General fund transfers to an enterprise fund are reported as transfers on both funds’ financial statements, not as revenue to the enterprise fund. This keeps the subsidy visible rather than buried in operating results. A reader of the enterprise fund’s income statement can see the operating loss on one line and the transfer in from the general fund further down, making it clear the operation is not self-sustaining.
Persistent deficits can push an enterprise fund into a negative net position, meaning its liabilities exceed its assets. This does not trigger automatic legal consequences the way a private bankruptcy would, but it is a serious warning sign. A negative position typically means the fund has been borrowing or deferring capital maintenance for years. It also complicates future borrowing, since bond investors look at net position as a measure of financial health. Governments in this situation generally need to develop a rate adjustment plan, seek alternative revenue like grants, or restructure the activity’s debt to restore long-term viability.
Many enterprise funds finance large capital projects through revenue bonds, which are repaid exclusively from the fees the enterprise collects rather than from general tax revenue. This is directly tied to the first mandatory criterion for enterprise fund reporting: when debt is secured solely by the activity’s net revenues, enterprise fund accounting is required.1Governmental Accounting Standards Board. GASB Codification 1300 – Fund Accounting
Revenue bonds typically come with rate covenants, which are contractual promises to bondholders that the government will set fees high enough to generate net revenues at a minimum ratio to annual debt service payments. A common benchmark is 1.25 times coverage, meaning if the annual debt payment is $1 million, the enterprise fund must generate at least $1.25 million in net revenue after operating expenses. Falling below the covenant ratio can trigger technical default provisions, even if the government is still making its bond payments on time. This is one of the practical reasons enterprise fund financial reporting matters: it produces the data bondholders and rating agencies use to evaluate the government’s compliance with these covenants.
The statement of revenues, expenses, and changes in net position must identify revenues pledged as security for revenue bonds, giving investors a direct line of sight into whether the fund’s income stream supports the debt it carries.3Governmental Accounting Standards Board. GASBS 34 – Basic Financial Statements and Managements Discussion and Analysis for State and Local Governments
The financial detail that enterprise funds produce is not just an exercise for accountants. It answers a question taxpayers care about: are the fees I pay for water, sewer, or transit actually covering the cost of those services, or is the general fund quietly making up the difference?
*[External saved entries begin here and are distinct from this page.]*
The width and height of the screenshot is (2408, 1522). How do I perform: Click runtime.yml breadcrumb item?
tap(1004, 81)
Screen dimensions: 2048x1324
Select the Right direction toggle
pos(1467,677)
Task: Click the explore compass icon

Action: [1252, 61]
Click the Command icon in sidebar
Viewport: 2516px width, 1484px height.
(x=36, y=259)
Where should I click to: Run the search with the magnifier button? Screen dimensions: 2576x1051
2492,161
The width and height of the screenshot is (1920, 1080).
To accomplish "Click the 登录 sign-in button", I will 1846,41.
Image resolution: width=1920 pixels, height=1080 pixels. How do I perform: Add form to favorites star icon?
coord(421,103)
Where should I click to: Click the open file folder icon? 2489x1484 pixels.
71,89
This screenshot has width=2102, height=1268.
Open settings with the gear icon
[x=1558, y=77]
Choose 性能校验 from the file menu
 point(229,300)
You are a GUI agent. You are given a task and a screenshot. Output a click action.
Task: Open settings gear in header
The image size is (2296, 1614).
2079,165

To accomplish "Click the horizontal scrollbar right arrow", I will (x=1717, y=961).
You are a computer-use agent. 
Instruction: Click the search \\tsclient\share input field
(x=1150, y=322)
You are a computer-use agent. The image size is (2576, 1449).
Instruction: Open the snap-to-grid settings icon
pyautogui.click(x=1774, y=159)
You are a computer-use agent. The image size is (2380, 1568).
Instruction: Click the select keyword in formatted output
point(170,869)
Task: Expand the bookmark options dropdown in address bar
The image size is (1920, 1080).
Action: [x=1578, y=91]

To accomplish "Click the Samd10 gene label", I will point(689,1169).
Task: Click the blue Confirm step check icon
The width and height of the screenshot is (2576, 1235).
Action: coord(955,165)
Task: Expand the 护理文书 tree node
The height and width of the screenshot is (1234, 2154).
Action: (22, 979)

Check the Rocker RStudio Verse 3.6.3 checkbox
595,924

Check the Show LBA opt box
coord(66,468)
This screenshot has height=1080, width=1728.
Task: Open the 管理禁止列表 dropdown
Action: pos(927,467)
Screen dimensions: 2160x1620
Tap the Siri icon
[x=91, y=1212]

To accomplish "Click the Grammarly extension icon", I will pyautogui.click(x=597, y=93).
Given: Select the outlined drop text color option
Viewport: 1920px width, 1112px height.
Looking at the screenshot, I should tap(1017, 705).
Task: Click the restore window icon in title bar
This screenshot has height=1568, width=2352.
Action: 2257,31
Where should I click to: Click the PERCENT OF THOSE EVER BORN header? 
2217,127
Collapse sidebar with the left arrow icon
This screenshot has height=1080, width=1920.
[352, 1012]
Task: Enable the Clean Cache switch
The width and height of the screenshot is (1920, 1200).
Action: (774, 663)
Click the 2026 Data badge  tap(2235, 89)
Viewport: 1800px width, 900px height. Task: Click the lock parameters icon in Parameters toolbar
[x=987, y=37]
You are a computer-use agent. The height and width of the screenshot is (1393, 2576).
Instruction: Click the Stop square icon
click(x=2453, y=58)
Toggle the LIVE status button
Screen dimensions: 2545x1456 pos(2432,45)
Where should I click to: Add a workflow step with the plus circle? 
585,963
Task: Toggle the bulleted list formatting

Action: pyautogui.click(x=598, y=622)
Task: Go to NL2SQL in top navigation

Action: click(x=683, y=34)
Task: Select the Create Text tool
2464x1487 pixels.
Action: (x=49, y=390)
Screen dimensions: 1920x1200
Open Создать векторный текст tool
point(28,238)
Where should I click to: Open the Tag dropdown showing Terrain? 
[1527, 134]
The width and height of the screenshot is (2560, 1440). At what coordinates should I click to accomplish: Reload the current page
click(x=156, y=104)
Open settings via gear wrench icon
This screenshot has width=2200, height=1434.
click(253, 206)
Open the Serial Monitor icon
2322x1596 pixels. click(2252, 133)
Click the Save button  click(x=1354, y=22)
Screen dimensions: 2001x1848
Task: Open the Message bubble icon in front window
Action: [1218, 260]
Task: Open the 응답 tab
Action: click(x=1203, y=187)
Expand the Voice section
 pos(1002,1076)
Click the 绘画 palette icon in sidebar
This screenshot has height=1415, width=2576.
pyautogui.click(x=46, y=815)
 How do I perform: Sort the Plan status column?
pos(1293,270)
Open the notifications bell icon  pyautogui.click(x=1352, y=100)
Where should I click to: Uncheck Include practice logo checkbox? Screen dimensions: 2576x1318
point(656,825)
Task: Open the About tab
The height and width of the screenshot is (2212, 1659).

Without enterprise fund accounting, that answer would be buried in a government’s overall financial statements, impossible to separate from every other program the government runs.
Enterprise fund reporting also disciplines the rate-setting process. When a city council can see that the water system’s infrastructure is depreciating faster than replacement spending, or that the parking garage’s revenue no longer covers its bond payments, those are concrete data points that drive decisions about fee increases, capital investment, and service levels. Governments that account for fee-supported services in the general fund instead can go years without noticing that an activity has quietly become a drain on tax revenue meant for other purposes.